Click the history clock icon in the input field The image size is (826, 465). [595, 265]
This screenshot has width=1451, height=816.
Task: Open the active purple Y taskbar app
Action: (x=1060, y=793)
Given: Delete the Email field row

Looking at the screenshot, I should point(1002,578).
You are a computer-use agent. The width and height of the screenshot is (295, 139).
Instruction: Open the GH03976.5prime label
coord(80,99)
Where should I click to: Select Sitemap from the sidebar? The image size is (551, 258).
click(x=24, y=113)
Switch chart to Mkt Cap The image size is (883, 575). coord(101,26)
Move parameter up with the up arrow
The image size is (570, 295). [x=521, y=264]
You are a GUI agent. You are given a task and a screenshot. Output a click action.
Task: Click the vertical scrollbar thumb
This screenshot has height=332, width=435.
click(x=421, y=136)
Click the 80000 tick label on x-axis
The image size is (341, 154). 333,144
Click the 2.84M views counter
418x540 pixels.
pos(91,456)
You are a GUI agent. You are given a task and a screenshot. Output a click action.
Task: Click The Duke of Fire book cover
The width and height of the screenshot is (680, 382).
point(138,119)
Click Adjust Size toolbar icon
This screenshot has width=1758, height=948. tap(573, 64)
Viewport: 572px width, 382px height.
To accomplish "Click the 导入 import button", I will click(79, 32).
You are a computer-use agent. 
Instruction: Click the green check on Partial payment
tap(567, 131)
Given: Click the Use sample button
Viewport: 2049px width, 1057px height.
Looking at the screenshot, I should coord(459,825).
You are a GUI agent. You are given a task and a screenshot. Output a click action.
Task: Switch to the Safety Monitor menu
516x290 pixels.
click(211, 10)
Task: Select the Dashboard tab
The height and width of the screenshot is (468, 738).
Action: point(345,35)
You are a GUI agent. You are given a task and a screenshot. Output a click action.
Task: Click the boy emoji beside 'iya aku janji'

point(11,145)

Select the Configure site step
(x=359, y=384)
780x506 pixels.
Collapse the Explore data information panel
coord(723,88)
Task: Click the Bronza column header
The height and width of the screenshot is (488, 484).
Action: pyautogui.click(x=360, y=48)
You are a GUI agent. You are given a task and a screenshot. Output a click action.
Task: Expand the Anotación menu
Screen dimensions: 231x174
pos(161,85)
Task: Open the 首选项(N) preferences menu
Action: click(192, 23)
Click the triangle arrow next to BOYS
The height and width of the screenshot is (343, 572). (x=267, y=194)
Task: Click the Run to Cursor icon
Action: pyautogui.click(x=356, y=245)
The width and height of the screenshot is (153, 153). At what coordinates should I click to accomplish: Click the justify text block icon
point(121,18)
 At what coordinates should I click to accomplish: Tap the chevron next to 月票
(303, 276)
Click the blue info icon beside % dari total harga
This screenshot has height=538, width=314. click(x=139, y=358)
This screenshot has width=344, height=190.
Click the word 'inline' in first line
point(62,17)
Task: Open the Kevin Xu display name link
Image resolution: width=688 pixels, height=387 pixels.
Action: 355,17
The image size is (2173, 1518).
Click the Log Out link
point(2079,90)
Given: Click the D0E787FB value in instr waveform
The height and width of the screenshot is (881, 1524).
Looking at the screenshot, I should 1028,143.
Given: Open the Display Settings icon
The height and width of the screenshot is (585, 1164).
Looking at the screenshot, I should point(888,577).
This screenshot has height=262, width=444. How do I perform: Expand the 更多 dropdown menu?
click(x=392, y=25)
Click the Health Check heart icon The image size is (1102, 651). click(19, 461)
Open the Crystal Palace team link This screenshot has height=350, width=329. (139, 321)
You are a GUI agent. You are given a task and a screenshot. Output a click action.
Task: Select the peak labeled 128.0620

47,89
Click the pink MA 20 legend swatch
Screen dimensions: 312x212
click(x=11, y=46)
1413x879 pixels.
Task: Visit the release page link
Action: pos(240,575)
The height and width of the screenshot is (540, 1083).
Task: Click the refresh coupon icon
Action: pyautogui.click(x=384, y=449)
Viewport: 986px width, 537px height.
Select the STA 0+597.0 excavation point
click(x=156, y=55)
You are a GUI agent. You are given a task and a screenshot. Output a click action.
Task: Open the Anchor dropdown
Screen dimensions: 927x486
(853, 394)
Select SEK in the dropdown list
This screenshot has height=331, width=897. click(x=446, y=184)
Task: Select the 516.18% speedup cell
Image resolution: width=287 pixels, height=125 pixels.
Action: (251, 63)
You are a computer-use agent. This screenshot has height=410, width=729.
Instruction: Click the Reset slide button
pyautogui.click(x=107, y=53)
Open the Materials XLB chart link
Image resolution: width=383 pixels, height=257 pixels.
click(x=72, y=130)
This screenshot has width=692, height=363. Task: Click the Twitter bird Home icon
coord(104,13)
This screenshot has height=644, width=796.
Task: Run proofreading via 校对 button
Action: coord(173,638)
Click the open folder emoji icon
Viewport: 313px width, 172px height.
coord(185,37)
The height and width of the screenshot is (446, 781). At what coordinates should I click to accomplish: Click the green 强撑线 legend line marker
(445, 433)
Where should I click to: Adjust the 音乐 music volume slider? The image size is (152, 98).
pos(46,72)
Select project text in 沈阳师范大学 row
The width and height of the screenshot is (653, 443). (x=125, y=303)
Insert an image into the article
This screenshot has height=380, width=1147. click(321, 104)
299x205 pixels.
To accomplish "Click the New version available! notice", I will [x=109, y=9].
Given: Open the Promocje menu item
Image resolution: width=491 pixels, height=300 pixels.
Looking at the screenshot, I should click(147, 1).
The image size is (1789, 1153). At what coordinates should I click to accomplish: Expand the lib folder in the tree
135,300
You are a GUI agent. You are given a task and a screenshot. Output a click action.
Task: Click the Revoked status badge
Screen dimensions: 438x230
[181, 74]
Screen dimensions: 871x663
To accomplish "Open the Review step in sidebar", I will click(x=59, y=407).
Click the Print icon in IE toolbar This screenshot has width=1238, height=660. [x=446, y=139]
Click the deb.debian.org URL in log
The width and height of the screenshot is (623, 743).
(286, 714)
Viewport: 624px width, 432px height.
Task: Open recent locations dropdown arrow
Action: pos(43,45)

•••

From the material above, pull out each line that contains the string "menu" and copy those lines without changes.

Task: Switch to the Safety Monitor menu
Task: Expand the Anotación menu
Task: Open the 首选项(N) preferences menu
This screenshot has height=262, width=444. How do I perform: Expand the 更多 dropdown menu?
Given: Open the Promocje menu item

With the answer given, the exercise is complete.